### [WHAT IS BEING ASKED]
From the records beneath, determine how many lines contain "avatar" and report only that figure.

(Excerpts from a dataset)

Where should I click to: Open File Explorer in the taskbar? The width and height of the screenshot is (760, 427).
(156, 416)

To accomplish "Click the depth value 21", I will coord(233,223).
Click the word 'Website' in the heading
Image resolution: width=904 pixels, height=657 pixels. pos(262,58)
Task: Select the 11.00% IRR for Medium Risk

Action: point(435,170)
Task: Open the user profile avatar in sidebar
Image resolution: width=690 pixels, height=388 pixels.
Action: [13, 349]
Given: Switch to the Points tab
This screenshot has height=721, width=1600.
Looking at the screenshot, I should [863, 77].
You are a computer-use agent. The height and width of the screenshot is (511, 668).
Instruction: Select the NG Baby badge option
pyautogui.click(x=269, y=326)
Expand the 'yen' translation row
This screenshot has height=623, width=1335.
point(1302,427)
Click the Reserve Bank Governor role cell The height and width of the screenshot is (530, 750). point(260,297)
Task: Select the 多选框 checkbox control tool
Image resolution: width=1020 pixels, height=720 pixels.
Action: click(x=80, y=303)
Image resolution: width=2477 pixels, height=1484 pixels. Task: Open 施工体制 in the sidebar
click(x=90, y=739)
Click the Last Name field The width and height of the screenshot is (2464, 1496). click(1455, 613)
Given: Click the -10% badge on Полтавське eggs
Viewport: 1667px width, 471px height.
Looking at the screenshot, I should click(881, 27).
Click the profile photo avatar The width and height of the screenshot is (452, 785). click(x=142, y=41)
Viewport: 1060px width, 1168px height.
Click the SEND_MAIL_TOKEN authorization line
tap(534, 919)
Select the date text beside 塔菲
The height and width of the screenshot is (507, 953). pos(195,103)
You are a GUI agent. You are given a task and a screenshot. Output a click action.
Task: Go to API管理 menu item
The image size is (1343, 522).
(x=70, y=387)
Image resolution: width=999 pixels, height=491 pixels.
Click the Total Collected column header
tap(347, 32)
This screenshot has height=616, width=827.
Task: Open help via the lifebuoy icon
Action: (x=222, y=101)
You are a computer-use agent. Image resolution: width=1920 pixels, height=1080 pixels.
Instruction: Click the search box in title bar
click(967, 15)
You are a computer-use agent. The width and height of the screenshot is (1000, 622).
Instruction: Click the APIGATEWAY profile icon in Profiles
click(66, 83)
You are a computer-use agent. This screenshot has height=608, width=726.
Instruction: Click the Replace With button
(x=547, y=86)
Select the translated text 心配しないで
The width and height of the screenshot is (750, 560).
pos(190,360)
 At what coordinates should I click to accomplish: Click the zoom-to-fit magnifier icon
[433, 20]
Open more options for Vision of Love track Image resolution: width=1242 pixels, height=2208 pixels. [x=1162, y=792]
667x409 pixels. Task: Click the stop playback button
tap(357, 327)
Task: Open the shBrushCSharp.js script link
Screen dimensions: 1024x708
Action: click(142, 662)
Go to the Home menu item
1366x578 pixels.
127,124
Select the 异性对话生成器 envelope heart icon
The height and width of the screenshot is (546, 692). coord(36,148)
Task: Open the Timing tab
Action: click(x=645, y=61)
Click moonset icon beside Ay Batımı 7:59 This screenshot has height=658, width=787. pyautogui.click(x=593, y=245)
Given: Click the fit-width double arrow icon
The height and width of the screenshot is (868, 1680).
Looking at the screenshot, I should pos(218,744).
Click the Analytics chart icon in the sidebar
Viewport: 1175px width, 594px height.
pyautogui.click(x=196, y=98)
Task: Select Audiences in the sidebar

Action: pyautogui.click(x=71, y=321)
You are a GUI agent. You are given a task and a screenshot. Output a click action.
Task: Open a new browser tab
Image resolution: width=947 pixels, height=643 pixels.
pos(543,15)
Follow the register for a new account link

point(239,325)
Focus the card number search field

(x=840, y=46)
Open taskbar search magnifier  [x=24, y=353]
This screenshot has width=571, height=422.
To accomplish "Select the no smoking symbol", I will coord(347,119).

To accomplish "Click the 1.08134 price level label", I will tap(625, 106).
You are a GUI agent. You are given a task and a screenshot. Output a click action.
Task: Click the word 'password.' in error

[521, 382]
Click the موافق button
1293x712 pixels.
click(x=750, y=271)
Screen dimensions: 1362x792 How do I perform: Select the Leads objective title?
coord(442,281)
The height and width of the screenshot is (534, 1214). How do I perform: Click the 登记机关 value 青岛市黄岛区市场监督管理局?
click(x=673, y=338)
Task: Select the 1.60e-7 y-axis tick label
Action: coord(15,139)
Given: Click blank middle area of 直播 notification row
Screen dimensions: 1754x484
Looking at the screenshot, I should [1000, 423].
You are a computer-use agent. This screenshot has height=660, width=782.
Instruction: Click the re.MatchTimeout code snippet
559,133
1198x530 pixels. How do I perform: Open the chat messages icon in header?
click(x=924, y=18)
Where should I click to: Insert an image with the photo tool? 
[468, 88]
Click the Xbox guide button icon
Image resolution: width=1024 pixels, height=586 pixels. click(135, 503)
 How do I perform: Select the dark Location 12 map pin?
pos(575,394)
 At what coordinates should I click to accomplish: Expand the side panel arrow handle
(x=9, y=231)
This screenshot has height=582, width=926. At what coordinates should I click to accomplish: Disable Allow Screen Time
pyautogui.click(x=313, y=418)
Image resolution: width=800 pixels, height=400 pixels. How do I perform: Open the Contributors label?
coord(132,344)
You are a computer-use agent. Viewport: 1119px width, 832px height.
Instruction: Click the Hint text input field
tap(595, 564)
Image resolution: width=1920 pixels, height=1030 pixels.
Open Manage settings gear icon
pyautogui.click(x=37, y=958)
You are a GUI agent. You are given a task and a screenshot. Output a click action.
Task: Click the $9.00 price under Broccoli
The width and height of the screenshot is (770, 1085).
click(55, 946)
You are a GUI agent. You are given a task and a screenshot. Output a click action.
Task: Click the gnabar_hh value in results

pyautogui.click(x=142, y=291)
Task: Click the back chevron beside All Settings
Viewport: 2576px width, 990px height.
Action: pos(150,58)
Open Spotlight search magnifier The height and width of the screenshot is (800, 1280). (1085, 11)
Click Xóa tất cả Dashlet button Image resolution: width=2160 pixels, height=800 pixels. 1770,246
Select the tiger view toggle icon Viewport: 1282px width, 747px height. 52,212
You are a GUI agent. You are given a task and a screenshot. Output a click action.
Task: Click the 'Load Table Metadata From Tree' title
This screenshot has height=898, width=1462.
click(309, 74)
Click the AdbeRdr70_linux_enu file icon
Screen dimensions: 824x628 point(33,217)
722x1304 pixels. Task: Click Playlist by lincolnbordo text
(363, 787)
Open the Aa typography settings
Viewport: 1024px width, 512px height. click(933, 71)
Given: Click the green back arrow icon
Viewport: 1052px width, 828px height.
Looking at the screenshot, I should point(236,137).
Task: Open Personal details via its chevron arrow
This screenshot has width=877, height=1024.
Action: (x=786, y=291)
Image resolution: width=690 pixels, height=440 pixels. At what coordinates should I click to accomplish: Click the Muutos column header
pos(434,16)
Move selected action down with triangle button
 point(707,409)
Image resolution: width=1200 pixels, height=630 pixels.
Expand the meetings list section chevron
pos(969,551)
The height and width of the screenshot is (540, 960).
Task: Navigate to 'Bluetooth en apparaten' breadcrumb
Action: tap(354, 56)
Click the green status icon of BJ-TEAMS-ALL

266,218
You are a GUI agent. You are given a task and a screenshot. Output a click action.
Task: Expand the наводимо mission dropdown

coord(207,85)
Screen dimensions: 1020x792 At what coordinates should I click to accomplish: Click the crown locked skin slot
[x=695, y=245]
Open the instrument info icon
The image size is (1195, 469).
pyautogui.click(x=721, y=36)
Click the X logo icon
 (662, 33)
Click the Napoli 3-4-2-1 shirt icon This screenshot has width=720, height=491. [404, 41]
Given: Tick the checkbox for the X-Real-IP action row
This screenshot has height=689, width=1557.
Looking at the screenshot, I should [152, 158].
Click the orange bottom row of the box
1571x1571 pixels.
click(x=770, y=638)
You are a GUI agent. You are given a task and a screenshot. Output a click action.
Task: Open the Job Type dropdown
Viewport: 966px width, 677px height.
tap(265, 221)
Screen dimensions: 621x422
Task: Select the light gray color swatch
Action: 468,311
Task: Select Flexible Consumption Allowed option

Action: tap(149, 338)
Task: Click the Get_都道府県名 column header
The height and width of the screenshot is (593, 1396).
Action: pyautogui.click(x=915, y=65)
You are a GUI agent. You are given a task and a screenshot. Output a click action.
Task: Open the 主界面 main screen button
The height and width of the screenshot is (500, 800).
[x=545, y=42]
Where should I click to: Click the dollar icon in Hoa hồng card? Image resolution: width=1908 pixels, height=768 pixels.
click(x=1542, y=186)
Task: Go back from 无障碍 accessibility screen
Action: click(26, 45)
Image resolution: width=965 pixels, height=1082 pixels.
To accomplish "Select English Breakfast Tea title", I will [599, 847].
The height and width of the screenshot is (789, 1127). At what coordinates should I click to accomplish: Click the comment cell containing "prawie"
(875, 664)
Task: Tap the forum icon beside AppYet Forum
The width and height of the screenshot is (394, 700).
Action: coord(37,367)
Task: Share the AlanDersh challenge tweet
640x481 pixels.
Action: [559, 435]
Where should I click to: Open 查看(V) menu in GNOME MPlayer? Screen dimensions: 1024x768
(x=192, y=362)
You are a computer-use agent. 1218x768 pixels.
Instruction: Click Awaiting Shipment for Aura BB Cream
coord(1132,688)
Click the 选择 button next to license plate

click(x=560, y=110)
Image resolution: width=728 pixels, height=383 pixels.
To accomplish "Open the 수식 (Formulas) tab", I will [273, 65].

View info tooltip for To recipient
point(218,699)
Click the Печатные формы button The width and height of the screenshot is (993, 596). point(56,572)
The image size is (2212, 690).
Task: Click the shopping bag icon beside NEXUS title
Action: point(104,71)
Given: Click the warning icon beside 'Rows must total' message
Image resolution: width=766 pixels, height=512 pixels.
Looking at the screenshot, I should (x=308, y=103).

### [YOUR RESPONSE]
2